A follow-up question from my Ask-a-Priest on 10/14/07 about organ donation: If a person is determined to be “brain dead” yet is dependent on life support (ventilator) and has no evidence of having biological function without ventilator (then truly and completely dying), is it approved by the Magisterium to open this biologically-not-completely-dead person to harvest organs and cease life support. The issue being “brain death” is not “complete death”…
I appreciate the follow-up and a chance to clarify and to go deeper into the Church’s teaching on end-of-life issues. I previously encouraged organ donation, but asserted that we can never end someone’s life by taking their organs. We can’t do evil to achieve good. I said that, “There must be a clear medical declaration of death (such as total brain death) before critical organs (such as the heart) can be removed. We must always respect life!”
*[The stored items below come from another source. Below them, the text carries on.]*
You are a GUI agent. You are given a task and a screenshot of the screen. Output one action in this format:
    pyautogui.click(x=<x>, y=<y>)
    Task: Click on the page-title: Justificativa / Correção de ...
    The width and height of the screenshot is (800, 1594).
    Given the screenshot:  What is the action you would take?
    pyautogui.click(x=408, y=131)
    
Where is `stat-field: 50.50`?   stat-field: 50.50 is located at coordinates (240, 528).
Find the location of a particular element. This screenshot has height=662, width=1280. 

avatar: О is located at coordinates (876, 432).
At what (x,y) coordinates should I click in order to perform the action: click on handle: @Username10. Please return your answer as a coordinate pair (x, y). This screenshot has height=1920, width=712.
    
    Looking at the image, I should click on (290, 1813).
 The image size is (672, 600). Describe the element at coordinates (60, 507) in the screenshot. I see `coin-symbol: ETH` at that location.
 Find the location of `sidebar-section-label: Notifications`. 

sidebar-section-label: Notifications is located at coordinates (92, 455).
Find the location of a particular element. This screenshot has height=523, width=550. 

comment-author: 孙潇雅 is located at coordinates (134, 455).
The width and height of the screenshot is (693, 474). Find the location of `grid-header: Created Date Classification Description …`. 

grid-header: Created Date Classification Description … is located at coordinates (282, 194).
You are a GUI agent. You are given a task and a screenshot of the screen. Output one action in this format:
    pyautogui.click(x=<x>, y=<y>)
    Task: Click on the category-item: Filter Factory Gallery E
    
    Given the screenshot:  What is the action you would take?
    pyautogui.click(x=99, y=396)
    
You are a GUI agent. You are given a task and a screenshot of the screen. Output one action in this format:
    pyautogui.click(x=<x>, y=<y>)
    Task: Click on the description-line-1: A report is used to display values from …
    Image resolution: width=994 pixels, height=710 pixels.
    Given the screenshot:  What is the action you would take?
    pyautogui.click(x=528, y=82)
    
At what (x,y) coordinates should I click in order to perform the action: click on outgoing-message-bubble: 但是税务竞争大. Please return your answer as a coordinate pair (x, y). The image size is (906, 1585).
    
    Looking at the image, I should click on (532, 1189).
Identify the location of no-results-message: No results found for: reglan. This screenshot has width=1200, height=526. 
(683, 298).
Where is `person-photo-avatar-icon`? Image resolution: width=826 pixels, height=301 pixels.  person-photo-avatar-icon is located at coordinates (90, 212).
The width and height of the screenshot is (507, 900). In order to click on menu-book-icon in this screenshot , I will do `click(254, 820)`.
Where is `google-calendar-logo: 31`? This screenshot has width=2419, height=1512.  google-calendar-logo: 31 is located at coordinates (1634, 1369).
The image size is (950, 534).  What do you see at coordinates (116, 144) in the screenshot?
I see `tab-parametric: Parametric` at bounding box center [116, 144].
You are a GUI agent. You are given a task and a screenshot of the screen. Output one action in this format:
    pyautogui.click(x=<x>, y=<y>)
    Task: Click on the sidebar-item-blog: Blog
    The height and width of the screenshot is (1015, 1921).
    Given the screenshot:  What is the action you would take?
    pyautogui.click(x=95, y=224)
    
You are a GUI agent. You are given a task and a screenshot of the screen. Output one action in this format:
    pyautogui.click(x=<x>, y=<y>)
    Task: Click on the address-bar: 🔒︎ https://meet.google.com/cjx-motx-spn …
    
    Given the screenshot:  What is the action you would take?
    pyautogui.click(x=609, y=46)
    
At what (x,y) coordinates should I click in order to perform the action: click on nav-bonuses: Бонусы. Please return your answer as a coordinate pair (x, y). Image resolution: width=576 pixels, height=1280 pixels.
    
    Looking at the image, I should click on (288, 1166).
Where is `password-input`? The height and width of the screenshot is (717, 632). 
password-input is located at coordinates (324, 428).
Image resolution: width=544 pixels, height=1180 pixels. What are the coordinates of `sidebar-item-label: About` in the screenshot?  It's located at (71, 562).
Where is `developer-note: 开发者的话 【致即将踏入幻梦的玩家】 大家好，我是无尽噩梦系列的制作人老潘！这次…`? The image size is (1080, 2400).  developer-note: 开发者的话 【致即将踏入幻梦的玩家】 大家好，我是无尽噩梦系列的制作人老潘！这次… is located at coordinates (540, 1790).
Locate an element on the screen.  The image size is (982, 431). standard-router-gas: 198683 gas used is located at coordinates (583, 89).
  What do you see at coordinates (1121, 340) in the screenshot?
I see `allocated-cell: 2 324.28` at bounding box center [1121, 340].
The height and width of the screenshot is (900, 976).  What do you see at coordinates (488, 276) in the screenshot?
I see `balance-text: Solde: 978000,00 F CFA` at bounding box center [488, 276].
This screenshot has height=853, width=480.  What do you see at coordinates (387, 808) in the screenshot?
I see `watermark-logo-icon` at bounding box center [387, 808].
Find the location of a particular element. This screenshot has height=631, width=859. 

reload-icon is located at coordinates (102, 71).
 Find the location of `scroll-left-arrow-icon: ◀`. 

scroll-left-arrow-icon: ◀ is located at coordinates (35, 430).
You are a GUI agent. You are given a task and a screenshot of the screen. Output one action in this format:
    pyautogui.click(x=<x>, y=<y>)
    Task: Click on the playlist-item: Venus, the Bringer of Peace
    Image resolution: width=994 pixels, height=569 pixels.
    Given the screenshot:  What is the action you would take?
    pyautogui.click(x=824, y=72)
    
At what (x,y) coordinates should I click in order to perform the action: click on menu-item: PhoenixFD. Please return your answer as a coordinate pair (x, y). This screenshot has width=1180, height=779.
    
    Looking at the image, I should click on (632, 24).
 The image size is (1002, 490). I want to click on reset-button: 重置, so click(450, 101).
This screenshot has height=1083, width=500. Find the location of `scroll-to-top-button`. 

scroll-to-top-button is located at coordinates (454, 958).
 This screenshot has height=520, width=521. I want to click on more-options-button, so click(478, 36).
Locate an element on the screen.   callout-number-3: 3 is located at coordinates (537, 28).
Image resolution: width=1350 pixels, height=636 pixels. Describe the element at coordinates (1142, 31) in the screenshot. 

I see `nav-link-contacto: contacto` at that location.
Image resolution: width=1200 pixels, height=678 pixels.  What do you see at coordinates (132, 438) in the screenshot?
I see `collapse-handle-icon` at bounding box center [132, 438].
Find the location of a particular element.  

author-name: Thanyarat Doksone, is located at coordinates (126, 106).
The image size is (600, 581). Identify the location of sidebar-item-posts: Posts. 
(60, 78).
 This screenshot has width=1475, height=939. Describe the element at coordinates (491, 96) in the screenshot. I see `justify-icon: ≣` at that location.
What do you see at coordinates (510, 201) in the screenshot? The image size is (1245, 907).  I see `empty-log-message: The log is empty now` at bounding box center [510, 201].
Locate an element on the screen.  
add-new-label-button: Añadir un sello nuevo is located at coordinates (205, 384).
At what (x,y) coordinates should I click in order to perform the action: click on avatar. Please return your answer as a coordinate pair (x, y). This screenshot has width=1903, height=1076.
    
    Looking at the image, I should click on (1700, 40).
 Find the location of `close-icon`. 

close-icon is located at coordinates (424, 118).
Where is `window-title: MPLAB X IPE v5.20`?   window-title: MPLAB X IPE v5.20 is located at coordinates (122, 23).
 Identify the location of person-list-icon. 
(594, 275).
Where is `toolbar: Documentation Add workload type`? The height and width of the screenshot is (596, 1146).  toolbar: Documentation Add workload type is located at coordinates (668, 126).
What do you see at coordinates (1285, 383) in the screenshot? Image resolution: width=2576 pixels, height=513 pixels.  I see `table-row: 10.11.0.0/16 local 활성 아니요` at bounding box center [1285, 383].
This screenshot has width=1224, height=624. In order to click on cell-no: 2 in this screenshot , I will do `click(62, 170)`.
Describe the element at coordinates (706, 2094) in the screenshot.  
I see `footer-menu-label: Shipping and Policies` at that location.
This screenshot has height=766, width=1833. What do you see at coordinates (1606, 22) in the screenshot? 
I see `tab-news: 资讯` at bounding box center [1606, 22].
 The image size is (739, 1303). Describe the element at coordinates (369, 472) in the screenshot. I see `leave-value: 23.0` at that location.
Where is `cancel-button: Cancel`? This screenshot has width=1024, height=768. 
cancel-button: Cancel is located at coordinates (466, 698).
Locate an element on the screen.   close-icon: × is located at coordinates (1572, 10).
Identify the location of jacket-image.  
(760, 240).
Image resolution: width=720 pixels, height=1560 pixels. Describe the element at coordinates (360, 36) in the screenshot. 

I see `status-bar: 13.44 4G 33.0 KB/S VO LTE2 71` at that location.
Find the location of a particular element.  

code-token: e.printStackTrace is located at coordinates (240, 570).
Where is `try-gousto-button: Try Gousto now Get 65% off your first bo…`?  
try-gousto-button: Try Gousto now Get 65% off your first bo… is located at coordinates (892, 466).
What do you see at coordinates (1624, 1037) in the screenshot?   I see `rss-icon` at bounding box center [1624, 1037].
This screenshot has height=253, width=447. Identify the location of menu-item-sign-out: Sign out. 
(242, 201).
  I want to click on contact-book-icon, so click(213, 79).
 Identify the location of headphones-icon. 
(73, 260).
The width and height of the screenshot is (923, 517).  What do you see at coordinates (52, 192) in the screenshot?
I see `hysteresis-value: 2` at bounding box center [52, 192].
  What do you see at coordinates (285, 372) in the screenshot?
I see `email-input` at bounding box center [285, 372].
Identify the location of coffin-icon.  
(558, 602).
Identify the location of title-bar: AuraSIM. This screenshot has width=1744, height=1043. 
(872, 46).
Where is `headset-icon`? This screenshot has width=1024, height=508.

I see you are concerned about what is “complete death” and question whether “brain death” qualifies since even though the brain might be completely dead, the heart and other organs can be kept going. This is a current debate, one that even Pope Benedict XVI was not too sure on, so he consulted the Pontifical Academy of Sciences who convened a working group of 20 of the world’s top neurologists from around the world along with other Vatican officials to study this very issue. Their conclusion, made public by CNS on Sept. 15, 2006, was to reaffirm previous conclusions and to reaffirm Pope John Paul II’s statement that "the complete and irreversible cessation of all brain activity (in the cerebrum, cerebellum and brain stem) if rigorously applied, does not seem to conflict with the essential elements of anthropology." In other words, total brain death qualifies as “complete death” for a human being. This means that life-support systems may be used to keep the organs in good condition until they may be removed for transplant. If the life support systems were not there, the body would begin decomposing. Let me be clear that the brain death must be total. Thus, those in a permanent vegetative state or comas (where part of the brain is still living) are considered “alive” and cannot have their organs harvested.
Some continue to debate all this, but for now the Magisterium has spoken that organ donation is permitted from a body with total brain death. If some are uncomfortable with this, they are not obligated to do so, but only to follow their conscience.